╭─ Supplied data
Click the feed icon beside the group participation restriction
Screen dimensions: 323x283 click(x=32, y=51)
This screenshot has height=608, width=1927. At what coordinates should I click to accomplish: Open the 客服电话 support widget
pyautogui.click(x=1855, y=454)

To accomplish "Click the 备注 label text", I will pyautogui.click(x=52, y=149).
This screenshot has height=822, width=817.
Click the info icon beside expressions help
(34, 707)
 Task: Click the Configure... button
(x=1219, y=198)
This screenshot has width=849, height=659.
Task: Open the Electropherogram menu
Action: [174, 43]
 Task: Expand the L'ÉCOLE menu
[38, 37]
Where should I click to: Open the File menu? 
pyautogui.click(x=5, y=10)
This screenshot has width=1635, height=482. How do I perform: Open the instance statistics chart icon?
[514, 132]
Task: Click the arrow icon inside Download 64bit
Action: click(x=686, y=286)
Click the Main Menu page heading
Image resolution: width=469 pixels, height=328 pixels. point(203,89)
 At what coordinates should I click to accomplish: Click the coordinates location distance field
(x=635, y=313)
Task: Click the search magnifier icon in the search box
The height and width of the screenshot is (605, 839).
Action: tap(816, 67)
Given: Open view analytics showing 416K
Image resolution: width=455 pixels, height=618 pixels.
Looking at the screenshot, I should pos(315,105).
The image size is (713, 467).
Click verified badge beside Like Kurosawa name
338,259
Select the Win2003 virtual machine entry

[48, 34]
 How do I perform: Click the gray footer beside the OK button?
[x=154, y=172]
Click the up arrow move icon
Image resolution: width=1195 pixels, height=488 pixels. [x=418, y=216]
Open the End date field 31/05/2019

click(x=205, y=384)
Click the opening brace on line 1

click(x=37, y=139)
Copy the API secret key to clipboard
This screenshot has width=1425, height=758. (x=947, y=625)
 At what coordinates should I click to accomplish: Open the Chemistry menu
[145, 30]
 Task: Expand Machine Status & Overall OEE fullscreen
╰─
* Work instruction *
Print all of the entries again, exactly as written.

* Solution to this problem *
Click the feed icon beside the group participation restriction
Screen dimensions: 323x283 click(x=32, y=51)
This screenshot has height=608, width=1927. At what coordinates should I click to accomplish: Open the 客服电话 support widget
pyautogui.click(x=1855, y=454)

To accomplish "Click the 备注 label text", I will pyautogui.click(x=52, y=149).
This screenshot has height=822, width=817.
Click the info icon beside expressions help
(34, 707)
 Task: Click the Configure... button
(x=1219, y=198)
This screenshot has width=849, height=659.
Task: Open the Electropherogram menu
Action: [174, 43]
 Task: Expand the L'ÉCOLE menu
[38, 37]
Where should I click to: Open the File menu? 
pyautogui.click(x=5, y=10)
This screenshot has width=1635, height=482. How do I perform: Open the instance statistics chart icon?
[514, 132]
Task: Click the arrow icon inside Download 64bit
Action: click(x=686, y=286)
Click the Main Menu page heading
Image resolution: width=469 pixels, height=328 pixels. point(203,89)
 At what coordinates should I click to accomplish: Click the coordinates location distance field
(x=635, y=313)
Task: Click the search magnifier icon in the search box
The height and width of the screenshot is (605, 839).
Action: tap(816, 67)
Given: Open view analytics showing 416K
Image resolution: width=455 pixels, height=618 pixels.
Looking at the screenshot, I should pos(315,105).
The image size is (713, 467).
Click verified badge beside Like Kurosawa name
338,259
Select the Win2003 virtual machine entry

[48, 34]
 How do I perform: Click the gray footer beside the OK button?
[x=154, y=172]
Click the up arrow move icon
Image resolution: width=1195 pixels, height=488 pixels. [x=418, y=216]
Open the End date field 31/05/2019

click(x=205, y=384)
Click the opening brace on line 1

click(x=37, y=139)
Copy the API secret key to clipboard
This screenshot has width=1425, height=758. (x=947, y=625)
 At what coordinates should I click to accomplish: Open the Chemistry menu
[145, 30]
 Task: Expand Machine Status & Overall OEE fullscreen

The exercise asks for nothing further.